ひとことで言うと
イールドカーブは、残存期間が違う債券の利回りを、期間ごとに並べた曲線です。
最初に分けること
金利は一つではありません。1年、5年、10年、30年の国債金利は、それぞれ見ている期間が違います。財務省のFAQでは、横軸に残存期間、縦軸に利回りをとり、残存期間と利回りの関係を表した曲線がイールドカーブだと説明されています。
債券ファンドを見る時は、ニュースで見た金利だけで判断しません。自分の商品が短い期間の債券を多く持つのか、長い期間の債券を多く持つのか、国内債券なのか外国債券なのかを目論見書や月報で確認します。
どう読むか
たとえば、1年金利と30年金利は同じ「金利」でも意味が違います。1年の約束と30年の約束では、お金を貸す期間が違うからです。期間が長いほど、将来の物価、景気、金融政策、財政、需要と供給への見方が入りやすくなります。
| 見る場所 | 読み方 | 投資信託での意味 |
|---|---|---|
| 短い年限 | 近い期間のお金の値段 | 短期債や現金性資産に近い部分を見る入口 |
| 10年前後 | 長期金利として扱われやすい | 債券価格、住宅ローン、株式評価へのニュースで出やすい |
| 20年・30年 | より長い期間の見方 | 長期債や年金・保険的な資産の揺れを読む入口 |
| カーブ全体 | 年限ごとの利回りの並び | 1つの数字だけで金利環境を判断しないための地図 |
NISAや債券ファンドでの使い方
イールドカーブは、個別商品の売買判断を出す道具ではありません。入門者にとっては、「どの期間の金利を見ているのか」を戻すための地図です。
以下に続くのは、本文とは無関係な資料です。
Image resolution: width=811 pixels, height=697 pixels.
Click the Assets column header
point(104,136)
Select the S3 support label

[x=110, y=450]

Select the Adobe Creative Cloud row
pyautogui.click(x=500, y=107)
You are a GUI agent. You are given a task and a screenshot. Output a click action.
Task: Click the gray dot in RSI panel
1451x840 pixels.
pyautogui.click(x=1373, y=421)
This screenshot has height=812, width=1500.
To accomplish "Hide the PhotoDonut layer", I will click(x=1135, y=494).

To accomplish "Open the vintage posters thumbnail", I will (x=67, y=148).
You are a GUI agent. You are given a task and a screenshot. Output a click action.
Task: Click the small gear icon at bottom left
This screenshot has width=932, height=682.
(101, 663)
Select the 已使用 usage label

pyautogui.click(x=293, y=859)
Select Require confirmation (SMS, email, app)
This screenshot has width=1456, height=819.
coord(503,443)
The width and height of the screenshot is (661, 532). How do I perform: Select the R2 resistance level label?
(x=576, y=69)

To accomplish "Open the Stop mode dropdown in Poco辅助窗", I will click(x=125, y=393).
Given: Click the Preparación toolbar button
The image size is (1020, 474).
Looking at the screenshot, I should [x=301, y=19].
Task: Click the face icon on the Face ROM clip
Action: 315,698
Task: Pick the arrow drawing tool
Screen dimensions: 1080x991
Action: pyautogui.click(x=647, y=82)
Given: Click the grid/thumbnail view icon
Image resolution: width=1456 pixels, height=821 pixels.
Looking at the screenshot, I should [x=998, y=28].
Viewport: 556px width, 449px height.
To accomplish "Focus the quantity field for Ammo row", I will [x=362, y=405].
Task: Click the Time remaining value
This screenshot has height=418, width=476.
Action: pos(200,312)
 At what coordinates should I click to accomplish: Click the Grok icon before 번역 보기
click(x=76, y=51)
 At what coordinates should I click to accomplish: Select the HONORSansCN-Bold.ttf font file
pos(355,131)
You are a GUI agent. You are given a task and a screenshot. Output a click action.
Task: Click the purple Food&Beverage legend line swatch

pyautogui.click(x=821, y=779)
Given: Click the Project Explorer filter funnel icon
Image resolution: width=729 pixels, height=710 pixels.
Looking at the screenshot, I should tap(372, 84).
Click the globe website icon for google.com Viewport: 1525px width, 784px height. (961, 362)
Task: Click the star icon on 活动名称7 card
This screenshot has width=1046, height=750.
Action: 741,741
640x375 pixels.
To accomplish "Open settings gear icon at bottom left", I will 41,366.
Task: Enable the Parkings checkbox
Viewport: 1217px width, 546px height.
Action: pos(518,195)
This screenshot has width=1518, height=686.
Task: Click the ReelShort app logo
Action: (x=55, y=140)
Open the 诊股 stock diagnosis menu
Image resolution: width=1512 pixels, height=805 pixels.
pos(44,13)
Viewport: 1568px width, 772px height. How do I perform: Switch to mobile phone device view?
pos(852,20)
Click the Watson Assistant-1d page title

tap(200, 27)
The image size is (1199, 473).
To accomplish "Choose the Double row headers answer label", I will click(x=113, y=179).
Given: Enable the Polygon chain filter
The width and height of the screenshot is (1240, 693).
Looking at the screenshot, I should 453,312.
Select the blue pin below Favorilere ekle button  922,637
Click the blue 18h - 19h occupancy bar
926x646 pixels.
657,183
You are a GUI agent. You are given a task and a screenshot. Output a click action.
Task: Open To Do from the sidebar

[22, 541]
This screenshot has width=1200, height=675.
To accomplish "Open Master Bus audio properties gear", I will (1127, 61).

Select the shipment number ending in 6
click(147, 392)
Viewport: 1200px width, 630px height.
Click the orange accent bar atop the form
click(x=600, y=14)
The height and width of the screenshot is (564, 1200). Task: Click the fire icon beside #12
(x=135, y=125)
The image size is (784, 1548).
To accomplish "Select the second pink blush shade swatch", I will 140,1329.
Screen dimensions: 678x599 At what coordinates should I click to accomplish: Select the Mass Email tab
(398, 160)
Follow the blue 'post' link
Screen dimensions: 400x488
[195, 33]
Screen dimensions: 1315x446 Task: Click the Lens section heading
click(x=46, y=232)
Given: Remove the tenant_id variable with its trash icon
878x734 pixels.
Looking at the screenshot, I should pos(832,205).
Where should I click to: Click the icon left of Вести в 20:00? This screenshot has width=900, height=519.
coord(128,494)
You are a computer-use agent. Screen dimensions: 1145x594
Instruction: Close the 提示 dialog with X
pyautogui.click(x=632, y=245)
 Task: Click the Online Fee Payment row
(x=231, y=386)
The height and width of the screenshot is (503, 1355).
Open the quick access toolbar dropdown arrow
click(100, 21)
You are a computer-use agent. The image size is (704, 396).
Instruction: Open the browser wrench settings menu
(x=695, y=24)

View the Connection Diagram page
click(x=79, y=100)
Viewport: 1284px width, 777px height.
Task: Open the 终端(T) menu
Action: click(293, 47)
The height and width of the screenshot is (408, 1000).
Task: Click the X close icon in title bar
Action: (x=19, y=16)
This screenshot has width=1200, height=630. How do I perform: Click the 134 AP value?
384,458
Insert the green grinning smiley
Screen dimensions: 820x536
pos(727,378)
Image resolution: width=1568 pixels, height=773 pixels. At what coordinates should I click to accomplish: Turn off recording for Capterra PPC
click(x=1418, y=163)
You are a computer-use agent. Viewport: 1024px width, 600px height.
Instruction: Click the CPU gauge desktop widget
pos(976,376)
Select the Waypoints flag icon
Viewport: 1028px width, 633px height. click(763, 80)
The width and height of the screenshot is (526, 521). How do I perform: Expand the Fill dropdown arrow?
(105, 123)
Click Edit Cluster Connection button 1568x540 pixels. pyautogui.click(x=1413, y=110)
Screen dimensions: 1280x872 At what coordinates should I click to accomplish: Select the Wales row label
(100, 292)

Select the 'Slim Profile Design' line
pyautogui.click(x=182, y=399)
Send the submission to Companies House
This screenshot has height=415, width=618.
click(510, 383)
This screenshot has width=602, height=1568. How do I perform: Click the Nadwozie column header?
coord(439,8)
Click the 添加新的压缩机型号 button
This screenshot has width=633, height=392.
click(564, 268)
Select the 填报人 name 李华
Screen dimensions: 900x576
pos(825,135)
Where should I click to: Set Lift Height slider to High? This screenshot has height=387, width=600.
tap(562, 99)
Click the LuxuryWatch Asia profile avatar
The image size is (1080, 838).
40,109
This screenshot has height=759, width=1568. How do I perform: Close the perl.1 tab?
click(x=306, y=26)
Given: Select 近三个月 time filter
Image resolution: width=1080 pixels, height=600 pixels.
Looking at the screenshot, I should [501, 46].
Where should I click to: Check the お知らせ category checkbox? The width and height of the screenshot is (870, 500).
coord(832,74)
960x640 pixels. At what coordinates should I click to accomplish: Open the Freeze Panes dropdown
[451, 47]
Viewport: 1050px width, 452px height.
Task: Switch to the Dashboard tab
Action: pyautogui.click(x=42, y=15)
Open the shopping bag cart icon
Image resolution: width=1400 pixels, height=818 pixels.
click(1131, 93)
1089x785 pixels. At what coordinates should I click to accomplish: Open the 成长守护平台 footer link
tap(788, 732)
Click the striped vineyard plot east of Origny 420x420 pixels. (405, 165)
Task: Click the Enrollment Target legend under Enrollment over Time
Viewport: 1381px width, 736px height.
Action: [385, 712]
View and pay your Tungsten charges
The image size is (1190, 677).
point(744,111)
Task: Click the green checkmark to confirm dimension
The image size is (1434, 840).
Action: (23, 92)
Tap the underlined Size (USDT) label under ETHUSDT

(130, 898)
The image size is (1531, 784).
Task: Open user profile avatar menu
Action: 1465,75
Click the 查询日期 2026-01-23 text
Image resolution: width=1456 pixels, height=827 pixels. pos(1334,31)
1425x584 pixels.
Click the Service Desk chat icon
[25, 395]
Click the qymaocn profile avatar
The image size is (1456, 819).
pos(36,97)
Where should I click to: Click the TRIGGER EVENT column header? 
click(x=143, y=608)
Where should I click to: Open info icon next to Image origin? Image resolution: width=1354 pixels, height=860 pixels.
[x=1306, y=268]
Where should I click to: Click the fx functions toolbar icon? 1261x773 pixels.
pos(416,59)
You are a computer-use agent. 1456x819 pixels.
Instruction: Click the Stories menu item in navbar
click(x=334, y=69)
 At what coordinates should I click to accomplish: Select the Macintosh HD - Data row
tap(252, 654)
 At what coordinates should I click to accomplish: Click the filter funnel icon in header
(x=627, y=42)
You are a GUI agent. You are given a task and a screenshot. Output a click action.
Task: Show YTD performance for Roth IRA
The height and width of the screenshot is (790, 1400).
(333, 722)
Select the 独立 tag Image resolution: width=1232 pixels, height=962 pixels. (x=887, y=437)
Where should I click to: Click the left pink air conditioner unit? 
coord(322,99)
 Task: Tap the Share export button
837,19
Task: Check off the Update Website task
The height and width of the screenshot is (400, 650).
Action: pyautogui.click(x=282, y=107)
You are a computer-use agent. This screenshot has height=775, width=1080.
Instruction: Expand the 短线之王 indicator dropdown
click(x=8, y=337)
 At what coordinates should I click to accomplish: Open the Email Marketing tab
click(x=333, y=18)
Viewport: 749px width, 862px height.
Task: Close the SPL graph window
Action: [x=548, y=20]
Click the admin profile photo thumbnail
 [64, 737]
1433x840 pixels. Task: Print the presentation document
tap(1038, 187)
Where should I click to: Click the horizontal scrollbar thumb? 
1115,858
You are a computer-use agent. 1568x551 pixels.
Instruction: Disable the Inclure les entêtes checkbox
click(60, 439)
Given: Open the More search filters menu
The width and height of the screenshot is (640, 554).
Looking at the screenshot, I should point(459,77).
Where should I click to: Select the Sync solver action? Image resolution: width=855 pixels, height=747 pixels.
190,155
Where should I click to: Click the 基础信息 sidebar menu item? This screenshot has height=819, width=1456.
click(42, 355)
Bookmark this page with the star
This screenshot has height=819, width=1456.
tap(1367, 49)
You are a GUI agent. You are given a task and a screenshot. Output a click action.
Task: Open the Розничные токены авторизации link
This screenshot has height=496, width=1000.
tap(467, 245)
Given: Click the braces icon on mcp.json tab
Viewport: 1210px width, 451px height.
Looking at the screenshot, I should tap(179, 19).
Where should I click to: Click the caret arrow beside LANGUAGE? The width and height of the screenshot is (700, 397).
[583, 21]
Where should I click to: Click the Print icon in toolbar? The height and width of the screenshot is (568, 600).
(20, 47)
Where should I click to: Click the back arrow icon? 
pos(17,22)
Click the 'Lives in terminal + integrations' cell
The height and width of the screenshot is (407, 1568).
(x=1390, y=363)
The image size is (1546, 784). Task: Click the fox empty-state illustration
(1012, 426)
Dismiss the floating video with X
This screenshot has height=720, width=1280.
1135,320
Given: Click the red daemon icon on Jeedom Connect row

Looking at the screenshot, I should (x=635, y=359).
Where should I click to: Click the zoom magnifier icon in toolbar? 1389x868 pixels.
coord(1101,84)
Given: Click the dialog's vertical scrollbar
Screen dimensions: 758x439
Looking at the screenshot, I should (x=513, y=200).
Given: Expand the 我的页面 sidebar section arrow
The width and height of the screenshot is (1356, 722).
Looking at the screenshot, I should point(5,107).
債券ファンドでは、平均残存期間やデュレーションが長いほど、長い年限の金利変化の影響を受けやすくなることがあります。外国債券ファンドなら、ここに為替も加わります。NISAで持っていても、この値動きは消えません。
やってはいけない読み方
「10年金利が上がったから、全部の投資信託が同じように下がる」とは読まないことです。債券型、株式型、バランス型、国内外、為替ヘッジの有無で影響経路は変わります。
逆に、「長期金利が上がったから債券ファンドが有利」と短く結ぶのも避けます。既に保有している債券価格への影響と、今後組み入れられる債券の利回りを分けて見ます。